Where did summer break go? The kids are trudging back to school around here already. In case you are tempted to tsk-tsk sympathetically and pity them for being back in school in August, don’t: they more than make up for it with a ridiculously-long Christmas break. Not that I’m bitter or anything about only having a few measly days off for the holidays way, way back when I was a kid.
Something else we didn’t have when I was in school was orientation before school started. We got our teacher’s name from the newspaper and just showed up the first day.
Gary and I trekked to Hickville to meet the kids’ teachers and make sure the kids knew where to go the first day. Well, at least that’s why we were there. Crow’s witless contribution to first-day-of-school preparations included beaming fatuously at Dove in her classroom and cooing delightedly as she jabbed a finger toward the desks, practically jumping up and down, “Oooh, you’re across from your boy-crush!” Yes, that’s what we want Dove to focus on, not her education or learning or anything silly and pointless like that.

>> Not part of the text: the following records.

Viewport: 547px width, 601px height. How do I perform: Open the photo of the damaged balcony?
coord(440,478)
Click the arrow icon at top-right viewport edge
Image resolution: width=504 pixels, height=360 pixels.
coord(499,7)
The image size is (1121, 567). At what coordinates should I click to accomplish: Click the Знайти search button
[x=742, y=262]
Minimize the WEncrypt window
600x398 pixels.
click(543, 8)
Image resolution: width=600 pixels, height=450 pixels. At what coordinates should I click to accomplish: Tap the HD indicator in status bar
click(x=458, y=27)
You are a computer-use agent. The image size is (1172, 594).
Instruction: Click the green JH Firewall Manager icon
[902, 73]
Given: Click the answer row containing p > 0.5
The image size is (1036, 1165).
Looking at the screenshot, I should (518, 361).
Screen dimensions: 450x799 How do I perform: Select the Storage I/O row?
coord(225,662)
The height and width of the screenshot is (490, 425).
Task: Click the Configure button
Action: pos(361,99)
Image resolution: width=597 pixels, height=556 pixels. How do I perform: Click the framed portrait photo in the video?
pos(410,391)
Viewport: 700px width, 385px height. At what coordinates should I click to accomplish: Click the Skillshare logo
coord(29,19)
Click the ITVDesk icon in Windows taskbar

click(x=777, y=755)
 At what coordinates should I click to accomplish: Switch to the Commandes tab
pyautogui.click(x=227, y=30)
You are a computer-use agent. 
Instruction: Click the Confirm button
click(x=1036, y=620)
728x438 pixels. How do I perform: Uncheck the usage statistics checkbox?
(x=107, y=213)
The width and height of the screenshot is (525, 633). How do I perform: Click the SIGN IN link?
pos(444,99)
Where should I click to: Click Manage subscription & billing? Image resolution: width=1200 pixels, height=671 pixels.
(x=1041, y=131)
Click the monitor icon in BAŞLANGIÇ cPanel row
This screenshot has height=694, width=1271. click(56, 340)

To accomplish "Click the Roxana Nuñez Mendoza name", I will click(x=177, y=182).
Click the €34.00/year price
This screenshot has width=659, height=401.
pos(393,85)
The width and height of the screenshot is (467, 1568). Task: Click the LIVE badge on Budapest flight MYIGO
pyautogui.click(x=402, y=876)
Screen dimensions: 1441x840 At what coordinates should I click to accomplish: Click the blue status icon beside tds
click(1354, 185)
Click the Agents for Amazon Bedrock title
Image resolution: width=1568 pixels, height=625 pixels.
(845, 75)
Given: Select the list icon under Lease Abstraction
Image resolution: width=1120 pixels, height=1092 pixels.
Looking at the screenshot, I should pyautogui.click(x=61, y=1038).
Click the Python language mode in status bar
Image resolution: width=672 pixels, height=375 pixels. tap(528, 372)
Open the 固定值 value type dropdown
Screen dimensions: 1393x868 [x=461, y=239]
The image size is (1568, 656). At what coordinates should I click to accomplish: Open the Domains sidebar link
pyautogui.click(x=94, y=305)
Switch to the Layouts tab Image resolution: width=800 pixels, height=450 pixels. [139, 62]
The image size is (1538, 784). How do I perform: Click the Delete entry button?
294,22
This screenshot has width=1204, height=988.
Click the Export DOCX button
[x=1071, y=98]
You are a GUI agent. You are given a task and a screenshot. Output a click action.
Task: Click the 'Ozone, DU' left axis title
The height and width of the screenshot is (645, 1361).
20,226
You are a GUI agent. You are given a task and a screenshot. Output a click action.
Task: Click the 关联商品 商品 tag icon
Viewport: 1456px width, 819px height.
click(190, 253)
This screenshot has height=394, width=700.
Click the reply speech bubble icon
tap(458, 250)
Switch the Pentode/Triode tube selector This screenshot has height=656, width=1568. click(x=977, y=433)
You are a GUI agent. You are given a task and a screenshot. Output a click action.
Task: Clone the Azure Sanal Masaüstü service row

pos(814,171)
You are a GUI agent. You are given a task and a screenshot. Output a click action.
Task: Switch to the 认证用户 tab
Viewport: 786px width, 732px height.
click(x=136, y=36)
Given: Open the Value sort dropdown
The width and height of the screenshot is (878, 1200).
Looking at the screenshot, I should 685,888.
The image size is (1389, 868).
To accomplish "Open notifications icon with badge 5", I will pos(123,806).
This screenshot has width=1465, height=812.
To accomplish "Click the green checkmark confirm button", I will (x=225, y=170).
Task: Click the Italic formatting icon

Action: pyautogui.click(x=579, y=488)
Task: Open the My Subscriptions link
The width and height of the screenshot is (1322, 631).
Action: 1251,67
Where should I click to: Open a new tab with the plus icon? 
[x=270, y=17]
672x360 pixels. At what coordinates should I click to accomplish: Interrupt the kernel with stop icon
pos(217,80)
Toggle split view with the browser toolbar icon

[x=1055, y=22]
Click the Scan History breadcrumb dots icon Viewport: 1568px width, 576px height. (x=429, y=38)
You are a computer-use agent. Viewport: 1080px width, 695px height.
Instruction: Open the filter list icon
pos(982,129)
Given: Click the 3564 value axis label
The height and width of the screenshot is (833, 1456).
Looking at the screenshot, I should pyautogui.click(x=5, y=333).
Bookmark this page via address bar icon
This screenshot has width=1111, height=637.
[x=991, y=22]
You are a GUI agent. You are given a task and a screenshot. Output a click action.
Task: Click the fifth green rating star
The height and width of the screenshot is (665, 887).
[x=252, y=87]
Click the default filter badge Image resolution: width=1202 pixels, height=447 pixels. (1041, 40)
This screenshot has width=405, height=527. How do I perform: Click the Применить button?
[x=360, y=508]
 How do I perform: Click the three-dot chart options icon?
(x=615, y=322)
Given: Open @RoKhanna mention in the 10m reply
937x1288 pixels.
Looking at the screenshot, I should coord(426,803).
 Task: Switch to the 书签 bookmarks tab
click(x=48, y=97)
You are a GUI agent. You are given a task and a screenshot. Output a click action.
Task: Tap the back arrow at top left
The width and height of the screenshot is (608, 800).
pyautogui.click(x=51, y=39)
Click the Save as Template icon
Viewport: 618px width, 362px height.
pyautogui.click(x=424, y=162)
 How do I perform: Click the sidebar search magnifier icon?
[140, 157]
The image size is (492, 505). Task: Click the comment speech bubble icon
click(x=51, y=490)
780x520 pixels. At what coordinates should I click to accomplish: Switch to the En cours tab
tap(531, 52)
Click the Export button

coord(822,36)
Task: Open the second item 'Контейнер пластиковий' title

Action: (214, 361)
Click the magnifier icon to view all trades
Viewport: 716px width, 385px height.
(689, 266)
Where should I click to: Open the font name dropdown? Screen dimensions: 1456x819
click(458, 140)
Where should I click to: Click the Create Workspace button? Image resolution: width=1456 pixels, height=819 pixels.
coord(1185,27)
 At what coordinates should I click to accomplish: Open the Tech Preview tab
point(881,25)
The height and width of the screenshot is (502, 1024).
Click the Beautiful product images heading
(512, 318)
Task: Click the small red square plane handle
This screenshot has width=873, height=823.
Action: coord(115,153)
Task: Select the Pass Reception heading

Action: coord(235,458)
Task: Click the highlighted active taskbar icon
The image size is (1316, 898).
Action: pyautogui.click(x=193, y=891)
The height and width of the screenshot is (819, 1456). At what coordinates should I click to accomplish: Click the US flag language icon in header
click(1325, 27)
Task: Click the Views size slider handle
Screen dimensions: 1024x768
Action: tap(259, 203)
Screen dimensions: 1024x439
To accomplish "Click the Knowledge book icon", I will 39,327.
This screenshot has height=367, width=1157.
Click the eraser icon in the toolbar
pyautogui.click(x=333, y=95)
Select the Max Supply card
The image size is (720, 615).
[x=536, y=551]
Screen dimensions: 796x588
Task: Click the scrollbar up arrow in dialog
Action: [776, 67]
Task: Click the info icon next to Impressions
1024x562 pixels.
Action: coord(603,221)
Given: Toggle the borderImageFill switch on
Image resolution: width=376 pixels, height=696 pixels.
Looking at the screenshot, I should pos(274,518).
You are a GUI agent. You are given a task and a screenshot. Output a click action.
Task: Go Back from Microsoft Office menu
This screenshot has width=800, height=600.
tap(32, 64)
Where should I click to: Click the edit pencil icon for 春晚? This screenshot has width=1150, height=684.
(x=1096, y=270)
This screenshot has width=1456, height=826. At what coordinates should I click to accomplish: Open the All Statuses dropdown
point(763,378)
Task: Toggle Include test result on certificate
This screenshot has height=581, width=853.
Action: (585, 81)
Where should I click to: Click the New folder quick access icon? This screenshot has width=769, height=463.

Ever since the girls were in pre-school, Crow and her inbred family have pushed the crush/boyfriend thing onto them like they were mail-order brides. The only aspirations and ambitions the girls are supposed to have, apparently, are attracting boys, giggling about boys, and getting married as soon as humanly possible. This plan resulted in Crow failing miserably in two marriages and being stuck in an entry-level job as she’s pushing 50, but I don’t want to dampen the zealous enthusiasm for this incredible life plan for the girls, now do I?
Actually, yes I do. The concept of any of the kids looking to Crow or her family as role models for life is terrifying. Lying, deceit, manipulation, maniacal denial about their laundry list of mental issues…that’s all the kids will find in that bag of crazy. They live with it every day, though, and I’m not quite sure they don’t just accept it as normal, which is scary.
Gary made a point of reminding Dove that she is at school to learn, not worry about which boy is sitting near her. She nodded, but I’m not sure she understands the mixed messages that come from Crow’s whacked-out sideline vs. ours. I hope what we say sinks in. Having only every other weekend to scrape out the sludgy garbage that Crow pours into their heads, and replace it with anything valuable and rational, feels impossible, but we will certainly keep trying.